Rotator cuff tear is a common finding in patients with painful, poorly functioning shoulders. The surgical management of this disorder has improved greatly and can now be fully arthroscopic.Purpose:
To evaluate clinical and radiological results of arthroscopic rotator cuff repair using 2 different techniques: single-row anchor fixation versus transosseous hardware-free suture repair.Study Design:
Randomized controlled trial; Level of evidence, 1.Methods:
Sixty-nine patients with rotator cuff tears were enrolled: 35 patients were operated with metal anchors and 34 with standardized transosseous repair. The patients were clinically evaluated before surgery, during the 28 days after surgery, and at least 1 year after the operation by the use of validated rating scores (Constant score, QuickDASH, and numerical rating scale [NRS]).
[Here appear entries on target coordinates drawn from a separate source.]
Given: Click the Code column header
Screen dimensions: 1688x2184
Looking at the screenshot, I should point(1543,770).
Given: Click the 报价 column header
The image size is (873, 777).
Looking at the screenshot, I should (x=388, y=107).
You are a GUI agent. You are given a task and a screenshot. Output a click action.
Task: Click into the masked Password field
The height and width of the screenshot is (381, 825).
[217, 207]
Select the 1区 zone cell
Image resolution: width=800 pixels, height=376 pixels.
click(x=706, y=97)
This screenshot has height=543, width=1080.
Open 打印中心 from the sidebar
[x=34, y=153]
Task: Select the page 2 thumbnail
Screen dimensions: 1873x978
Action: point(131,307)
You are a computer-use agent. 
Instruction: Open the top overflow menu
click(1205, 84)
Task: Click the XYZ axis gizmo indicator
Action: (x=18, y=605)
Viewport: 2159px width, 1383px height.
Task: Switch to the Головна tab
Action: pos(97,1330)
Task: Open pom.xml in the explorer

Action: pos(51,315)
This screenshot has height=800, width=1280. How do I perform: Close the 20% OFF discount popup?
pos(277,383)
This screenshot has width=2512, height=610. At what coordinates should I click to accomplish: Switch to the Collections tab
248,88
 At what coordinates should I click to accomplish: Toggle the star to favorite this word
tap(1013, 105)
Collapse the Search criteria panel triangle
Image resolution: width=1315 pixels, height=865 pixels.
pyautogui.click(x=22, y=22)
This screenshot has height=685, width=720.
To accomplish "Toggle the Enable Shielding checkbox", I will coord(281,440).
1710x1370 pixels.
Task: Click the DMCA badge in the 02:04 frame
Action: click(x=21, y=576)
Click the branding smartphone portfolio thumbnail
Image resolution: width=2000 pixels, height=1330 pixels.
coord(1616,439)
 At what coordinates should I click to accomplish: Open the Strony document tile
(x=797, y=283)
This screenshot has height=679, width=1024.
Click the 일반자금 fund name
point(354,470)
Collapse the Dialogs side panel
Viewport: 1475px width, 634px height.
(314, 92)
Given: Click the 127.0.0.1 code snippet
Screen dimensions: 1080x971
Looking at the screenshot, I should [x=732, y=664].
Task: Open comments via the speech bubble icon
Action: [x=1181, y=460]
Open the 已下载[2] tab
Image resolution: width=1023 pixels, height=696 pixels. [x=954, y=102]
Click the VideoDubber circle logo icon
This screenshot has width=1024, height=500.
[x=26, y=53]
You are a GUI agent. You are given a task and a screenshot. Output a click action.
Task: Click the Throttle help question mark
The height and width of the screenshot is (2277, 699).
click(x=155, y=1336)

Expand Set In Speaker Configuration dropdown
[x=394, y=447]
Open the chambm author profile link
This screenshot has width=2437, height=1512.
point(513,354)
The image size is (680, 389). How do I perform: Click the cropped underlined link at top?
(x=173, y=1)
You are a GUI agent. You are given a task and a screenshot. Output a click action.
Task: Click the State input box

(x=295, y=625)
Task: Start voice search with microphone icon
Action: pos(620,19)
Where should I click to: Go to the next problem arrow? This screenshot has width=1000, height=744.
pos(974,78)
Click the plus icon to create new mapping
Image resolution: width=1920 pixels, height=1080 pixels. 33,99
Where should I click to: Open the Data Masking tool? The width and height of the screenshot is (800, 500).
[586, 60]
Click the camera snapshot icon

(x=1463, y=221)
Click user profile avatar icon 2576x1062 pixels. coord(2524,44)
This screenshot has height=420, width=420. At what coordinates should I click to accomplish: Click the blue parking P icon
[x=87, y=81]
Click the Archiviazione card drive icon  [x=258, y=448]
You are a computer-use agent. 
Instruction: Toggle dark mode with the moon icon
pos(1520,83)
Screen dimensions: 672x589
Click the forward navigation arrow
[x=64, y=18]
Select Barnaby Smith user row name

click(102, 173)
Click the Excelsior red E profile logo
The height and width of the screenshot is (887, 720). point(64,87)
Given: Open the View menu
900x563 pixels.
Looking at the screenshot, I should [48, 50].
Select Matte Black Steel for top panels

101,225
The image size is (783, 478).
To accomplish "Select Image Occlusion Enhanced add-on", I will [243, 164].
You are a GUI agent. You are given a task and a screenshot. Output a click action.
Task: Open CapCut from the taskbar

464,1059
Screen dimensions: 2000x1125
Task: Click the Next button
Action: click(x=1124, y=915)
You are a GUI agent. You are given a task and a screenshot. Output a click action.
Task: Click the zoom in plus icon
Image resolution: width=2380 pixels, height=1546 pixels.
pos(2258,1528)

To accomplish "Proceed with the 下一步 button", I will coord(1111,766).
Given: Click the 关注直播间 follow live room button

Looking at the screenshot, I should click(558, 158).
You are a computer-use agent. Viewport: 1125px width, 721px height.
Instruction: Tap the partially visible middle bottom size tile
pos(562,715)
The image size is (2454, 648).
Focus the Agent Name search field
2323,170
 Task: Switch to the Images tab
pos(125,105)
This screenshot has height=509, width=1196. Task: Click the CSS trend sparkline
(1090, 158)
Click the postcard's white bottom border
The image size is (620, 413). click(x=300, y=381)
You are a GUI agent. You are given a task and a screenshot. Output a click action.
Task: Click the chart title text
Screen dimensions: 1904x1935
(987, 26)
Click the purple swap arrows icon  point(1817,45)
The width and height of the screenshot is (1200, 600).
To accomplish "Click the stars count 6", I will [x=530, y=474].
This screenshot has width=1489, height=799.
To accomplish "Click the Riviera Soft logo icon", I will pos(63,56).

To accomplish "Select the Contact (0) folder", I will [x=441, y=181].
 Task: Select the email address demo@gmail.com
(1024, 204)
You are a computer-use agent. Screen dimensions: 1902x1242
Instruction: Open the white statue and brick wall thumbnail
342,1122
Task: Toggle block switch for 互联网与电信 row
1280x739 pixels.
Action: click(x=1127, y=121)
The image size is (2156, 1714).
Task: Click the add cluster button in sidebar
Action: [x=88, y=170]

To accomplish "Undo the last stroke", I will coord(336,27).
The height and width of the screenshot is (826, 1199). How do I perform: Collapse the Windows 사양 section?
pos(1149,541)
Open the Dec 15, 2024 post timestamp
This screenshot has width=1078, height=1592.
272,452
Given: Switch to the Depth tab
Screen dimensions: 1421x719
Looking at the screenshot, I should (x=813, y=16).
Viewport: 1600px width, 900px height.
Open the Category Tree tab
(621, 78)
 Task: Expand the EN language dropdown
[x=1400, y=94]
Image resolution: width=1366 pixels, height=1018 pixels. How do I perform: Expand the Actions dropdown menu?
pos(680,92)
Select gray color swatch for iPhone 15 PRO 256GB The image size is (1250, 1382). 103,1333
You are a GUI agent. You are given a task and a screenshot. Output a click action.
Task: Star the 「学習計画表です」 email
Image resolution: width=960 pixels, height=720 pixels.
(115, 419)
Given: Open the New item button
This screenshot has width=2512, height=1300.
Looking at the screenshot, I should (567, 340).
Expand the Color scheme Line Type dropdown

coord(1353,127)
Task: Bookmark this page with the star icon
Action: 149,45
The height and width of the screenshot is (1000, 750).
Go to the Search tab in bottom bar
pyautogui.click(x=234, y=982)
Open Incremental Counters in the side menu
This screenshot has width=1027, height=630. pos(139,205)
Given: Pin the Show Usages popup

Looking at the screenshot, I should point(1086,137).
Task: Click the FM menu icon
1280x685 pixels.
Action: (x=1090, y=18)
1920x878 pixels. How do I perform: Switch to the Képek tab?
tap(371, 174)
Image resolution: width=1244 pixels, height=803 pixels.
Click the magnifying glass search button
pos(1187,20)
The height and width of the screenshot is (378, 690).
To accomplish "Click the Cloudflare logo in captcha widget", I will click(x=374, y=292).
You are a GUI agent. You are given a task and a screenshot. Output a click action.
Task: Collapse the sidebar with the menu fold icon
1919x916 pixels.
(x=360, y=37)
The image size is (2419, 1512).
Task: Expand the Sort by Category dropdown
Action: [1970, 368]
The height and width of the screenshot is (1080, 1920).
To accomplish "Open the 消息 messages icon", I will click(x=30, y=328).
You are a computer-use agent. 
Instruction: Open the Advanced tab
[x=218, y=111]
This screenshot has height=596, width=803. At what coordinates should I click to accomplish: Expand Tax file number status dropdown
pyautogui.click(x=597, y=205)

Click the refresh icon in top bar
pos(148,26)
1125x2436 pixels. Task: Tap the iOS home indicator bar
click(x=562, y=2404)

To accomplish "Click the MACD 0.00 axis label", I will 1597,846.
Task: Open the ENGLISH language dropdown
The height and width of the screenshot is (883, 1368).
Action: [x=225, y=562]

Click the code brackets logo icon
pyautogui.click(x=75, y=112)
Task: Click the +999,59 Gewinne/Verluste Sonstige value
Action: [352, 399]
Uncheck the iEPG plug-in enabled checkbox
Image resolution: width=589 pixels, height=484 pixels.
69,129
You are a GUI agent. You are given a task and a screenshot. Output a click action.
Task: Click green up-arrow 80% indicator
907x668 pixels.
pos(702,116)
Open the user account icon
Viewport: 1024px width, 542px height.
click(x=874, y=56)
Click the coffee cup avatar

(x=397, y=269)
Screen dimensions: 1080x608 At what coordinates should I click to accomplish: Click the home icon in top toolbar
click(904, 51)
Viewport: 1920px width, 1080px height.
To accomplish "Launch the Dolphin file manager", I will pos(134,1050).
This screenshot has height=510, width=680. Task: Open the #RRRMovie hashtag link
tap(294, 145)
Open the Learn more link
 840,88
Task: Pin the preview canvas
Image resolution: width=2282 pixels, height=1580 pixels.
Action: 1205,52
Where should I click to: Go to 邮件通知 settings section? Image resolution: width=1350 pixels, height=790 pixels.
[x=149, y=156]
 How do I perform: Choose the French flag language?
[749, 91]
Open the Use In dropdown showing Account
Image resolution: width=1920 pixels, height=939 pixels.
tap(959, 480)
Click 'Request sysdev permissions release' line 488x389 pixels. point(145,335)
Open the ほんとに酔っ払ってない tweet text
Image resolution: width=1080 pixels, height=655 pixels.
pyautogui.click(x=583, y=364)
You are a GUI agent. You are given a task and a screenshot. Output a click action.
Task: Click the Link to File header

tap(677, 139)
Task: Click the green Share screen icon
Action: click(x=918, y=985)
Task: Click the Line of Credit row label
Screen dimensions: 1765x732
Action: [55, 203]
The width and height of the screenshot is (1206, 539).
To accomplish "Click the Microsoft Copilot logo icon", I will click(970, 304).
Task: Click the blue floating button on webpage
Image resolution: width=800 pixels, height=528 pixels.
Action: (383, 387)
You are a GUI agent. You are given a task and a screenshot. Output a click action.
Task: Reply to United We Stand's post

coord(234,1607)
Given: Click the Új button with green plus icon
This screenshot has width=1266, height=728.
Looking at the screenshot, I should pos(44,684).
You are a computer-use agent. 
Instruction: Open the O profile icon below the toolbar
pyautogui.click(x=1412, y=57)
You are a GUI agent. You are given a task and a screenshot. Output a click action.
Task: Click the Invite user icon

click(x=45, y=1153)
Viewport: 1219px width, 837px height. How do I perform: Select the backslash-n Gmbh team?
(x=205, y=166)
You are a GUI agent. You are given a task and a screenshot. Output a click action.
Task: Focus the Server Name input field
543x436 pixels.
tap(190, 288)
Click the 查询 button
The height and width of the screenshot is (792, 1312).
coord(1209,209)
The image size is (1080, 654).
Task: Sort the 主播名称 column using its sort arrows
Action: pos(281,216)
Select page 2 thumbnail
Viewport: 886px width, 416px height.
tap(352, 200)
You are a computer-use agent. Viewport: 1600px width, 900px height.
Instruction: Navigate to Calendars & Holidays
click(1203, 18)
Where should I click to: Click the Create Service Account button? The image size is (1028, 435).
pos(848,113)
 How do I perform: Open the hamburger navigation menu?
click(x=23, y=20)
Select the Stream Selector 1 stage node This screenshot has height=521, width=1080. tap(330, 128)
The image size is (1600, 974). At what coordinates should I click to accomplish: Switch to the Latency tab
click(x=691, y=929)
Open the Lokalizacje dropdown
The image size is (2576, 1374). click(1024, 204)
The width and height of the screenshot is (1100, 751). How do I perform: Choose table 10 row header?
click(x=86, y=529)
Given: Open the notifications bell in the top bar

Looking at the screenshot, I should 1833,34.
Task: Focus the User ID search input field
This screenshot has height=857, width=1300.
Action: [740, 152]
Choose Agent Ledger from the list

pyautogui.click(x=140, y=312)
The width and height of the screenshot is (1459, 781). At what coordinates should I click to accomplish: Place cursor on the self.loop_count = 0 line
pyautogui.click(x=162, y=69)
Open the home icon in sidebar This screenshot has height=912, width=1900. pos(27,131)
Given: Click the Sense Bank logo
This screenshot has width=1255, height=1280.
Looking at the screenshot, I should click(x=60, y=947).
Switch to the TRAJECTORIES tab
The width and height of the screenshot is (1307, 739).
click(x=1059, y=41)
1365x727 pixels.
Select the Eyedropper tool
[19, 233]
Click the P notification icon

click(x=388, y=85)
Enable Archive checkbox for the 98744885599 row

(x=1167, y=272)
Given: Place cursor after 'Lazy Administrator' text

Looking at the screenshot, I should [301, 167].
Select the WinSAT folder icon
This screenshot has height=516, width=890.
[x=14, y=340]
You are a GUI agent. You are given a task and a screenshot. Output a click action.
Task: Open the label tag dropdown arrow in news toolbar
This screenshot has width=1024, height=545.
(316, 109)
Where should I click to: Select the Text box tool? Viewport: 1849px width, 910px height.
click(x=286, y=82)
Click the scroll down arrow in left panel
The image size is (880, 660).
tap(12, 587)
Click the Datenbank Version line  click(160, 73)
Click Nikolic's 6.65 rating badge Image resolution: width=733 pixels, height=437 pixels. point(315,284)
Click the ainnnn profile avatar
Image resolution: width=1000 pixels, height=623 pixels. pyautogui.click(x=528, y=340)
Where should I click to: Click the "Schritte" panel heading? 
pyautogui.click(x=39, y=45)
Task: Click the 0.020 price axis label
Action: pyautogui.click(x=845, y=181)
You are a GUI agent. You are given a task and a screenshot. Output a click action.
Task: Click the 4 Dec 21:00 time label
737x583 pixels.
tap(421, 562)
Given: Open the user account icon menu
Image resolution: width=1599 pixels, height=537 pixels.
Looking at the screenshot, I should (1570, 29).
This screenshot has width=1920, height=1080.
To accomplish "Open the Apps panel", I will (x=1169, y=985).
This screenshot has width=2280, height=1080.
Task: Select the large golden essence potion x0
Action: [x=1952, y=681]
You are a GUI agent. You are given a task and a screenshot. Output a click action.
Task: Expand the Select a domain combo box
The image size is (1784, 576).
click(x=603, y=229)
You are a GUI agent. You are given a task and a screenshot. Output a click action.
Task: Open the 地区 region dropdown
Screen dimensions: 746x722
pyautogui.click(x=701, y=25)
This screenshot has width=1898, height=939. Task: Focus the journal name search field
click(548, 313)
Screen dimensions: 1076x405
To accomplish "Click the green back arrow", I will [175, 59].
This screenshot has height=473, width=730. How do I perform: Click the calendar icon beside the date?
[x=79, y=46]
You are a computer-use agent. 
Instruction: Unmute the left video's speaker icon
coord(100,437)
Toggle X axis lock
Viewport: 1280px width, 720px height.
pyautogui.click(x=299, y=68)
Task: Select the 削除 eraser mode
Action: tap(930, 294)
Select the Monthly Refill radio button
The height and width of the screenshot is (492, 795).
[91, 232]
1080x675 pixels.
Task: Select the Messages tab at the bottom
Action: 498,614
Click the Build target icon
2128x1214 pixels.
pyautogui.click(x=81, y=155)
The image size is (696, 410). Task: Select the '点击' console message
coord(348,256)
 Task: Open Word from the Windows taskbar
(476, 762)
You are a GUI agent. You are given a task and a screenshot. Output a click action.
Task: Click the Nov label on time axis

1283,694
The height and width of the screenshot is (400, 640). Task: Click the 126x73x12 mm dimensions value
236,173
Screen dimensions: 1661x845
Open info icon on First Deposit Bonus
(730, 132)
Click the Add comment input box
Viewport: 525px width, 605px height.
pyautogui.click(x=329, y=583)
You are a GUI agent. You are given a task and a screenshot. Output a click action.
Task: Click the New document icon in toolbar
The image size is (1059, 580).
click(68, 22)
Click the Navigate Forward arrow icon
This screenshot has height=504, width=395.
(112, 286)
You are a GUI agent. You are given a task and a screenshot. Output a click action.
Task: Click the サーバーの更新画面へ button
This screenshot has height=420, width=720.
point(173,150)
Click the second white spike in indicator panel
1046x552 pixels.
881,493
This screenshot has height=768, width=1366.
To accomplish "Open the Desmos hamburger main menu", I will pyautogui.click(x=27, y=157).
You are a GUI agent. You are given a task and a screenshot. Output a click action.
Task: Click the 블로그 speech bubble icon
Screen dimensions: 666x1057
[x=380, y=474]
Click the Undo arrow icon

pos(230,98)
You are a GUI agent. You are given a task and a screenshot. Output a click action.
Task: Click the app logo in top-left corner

Final follow-up was obtained at more than 3 years by a QuickDASH evaluation to detect any difference from the previous follow-up. During the follow-up, rotator cuff integrity was determined through magnetic resonance imaging and was classified according to the 5 Sugaya categories.Results:
Patients operated with the transosseous technique had significantly less pain, especially from the 15th postoperative day: In the third week, the mean NRS value for the anchor group was 3.00 while that for transosseous group was 2.46 (P = .02); in the fourth week, the values were 2.44 and 1.76, respectively (P < .01). No differences in functional outcome were noted between the 2 groups at the final evaluation. In the evaluation of rotator cuff repair integrity, based on Sugaya magnetic resonance imaging classification, no significant difference was found between the 2 techniques in terms of retear rate (P = .81).Conclusion:
No significant differences were found between the 2 arthroscopic repair techniques in terms of functional and radiological results. However, postoperative pain decreased more quickly after the transosseous procedure, which therefore emerges as a possible improvement in the surgical repair of the rotator cuff.Registration:
NCT01815177 (ClinicalTrials.gov identifier).